Dass es bei der katholischen Sorge um die Bewahrung der ‚objektiven Ordnung‘ um das Sexualleben der Menschen geht, ist offensichtlich. Alle nicht-ehelichen und alle nicht-heterosexuellen Beziehungen sind aus lehramtlicher Sicht Strukturen der Verlockung zur Sünde. Die Phänomene der Homo-, Trans- und Intersexualität verbindet die Eigenschaft, dass sie mit einem von der Norm abweichenden Liebesleben verbunden sind, das kirchlich ängstlich als permanente Gelegenheit zur Sünde beäugt wird. Die kirchliche Doktrin zeigt aus diesem Grund bis heute wenig Empathie für die „Ketzer der Liebe“, für die Außenseiter der Geschlechtlichkeit, seien sie nun homo-, bi-, trans- oder intersexuell. Ich beschränke mich auf diesen Aspekt der kirchlichen Bewertung sexueller Minderheiten, weil er das Zentrum des lehramtlichen Unbehagens an sexueller und geschlechtlicher Vielfalt bildet. Zu beachten ist, dass sich das Lehramt bisher lediglich zur Homosexualität etwas ausführlicher geäußert hat; und auch das erst viele Jahrzehnte nach der Etablierung des Begriffs in den Sexualwissenschaften. Das in den entsprechenden Dokumenten formulierte Urteil über gleichgeschlechtliche Sexualität basiert auf Grundsätzen, auf deren Basis die Bewertung der Liebesbeziehungen anderer queerer Personen leichtfällt. Das Lehramt tut, worin es geübt ist, es gibt auf selbstreferentielle Weise Antworten auf neue Fragen, damit es zu keiner Kollision mit früheren Aussagen kommt.

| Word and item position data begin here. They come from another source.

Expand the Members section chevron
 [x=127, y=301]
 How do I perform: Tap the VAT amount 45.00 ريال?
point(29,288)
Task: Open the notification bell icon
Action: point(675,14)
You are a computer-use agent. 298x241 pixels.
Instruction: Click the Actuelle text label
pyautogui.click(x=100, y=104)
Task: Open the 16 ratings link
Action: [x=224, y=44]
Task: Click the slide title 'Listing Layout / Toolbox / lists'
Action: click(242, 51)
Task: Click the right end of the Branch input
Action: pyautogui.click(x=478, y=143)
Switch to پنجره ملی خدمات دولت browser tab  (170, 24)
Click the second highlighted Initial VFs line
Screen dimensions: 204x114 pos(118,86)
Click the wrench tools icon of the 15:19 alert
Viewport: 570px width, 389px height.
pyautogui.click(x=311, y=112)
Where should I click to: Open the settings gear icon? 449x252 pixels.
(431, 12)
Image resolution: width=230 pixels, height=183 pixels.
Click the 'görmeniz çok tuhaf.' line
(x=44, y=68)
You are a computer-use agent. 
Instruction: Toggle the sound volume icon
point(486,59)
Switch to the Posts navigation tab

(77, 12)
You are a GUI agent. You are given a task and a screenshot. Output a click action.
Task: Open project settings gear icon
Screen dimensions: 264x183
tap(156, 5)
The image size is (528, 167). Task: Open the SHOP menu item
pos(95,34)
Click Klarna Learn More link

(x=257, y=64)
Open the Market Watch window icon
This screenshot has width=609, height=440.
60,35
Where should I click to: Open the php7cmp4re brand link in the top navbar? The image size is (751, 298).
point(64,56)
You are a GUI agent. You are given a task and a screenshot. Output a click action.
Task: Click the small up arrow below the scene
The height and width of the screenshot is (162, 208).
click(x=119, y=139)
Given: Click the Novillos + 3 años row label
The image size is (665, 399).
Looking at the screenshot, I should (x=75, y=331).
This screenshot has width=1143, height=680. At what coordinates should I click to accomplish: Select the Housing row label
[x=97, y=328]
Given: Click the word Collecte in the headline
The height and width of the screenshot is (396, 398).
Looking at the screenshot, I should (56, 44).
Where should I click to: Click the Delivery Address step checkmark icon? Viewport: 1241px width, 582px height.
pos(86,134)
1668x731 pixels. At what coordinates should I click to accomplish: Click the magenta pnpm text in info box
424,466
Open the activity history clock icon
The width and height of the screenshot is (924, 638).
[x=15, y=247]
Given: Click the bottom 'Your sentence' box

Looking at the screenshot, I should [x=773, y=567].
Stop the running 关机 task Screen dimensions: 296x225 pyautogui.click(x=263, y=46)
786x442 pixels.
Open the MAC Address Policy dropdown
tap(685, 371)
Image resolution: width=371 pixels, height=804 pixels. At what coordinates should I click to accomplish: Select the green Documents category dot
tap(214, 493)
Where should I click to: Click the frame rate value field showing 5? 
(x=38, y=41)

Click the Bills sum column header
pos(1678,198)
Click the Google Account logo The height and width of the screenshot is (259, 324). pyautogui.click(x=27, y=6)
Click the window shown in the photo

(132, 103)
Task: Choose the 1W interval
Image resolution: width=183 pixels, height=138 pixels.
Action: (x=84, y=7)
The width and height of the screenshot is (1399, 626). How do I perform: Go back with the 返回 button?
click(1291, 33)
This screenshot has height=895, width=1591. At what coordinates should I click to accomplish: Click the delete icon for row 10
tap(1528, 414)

Eine Liebe, die der konventionellen Geschlechterordnung nicht entspricht, ist der katholischen Kirche zutiefst suspekt. Die Empfindungen der Liebenden sind für die Hüter der objektiven Ordnung nicht der Rede wert. Das Tabu bringt sie zum Schweigen. Das nicht konforme Begehren kann sich daher nur codiert äußern. Das gilt bis weit in das 20. Jahrhundert hinein. Der Literaturwissenschaftler Heinrich Detering, der die „literarische Produktivität“ des Tabus der ketzerischen Liebe „von Winkelmann bis zu Thomas Mann“ untersucht hat, zieht am Ende seiner Studien dieses Fazit: „Lauter produktive Effekte des Zwangs zu Camouflage, lauter kleine Siege der Literatur über Sprachlosigkeit und Sprechverbot, gar ein ‚Gegendiskurs‘ gegen Eingrenzungen, Sanktionsdrohungen, Pathologisierung: Über die Bewunderung für die literarischen Leistungen dieser Texte könnte am Ende doch in Vergessenheit geraten, dass sie alle von einem übermächtigen Zwang bestimmt sind, von Demütigung und Isolation, dass sie nicht nur eine Reihe von Siegen darstellen, sondern zugleich eine einzige Niederlage. Listenreiche, findige, kunstvolle, zu Selbstbehauptung und Gegenwelt entschlossene Sklavensprache, aber Sklavensprache doch.“
Sexuelle Utopien?
Mit zwei Beispielen möchte ich veranschaulichen, was Detering meint. Das erste stammt aus dem 17. Jahrhundert und wird von Stephen Guy-Bray aus queerer Sicht als seltenes Zeugnis der Freundschaft zwischen zwei Frauen in der Renaissance interpretiert. Die Autorin Katherine Philips (1632–1664) schreibt in einem Gedicht mit dem Titel „Friendship’s Mystery, To my Dearest Lucasia“:
Come, my Lucasia, since we see
That Miracles Mens faith do move,
By wonders and by prodigy
To the dull angry world let’s prove
There’s a Religion in our Love.
Guy-Bray deutet diese Zeilen als die poetische Proklamation einer neuen Religion gleichgeschlechtlicher Liebe. Diese Religion kann nur begriffen werden durch die Erfahrung der beiden Frauen – wie der christliche Glaube sich den Menschen erschließt durch Wunder, die auf Erden geschehen. In der zweiten Strophe wählt Philips christliche Metaphern und Figuren, um die gleichgeschlechtliche Liebe auszudrücken.
Our Election is as free
As Angels, who with greedy choice
Are yet determin’d to their joys.
Die Theologie ist vertraut mit der Aufgabe, auf den ersten Blick Konträres wie Freiheit und Vorherbestimmung zusammenzudenken. Die Autorin überträgt dies auf ihre Liebe zu Lucasia. Die intime Beziehung der beiden Frauen ist wie das Dasein der Engel: zur Freude bestimmt und sie ergreifend „with greedy choice“. Die gleichgeschlechtliche Liebe ist völlig natürlich und von Gott gewollt. Im weiteren Gedicht wird die Freundschaft als Vereinigung zweier Personen entfaltet, die ihre Einsamkeit besiegen und sich besser erkennen. Vor allem ist es eine Beziehung, die Wechselseitigkeit und Gleichheit lebt (mutuality and equality), auch sexuell.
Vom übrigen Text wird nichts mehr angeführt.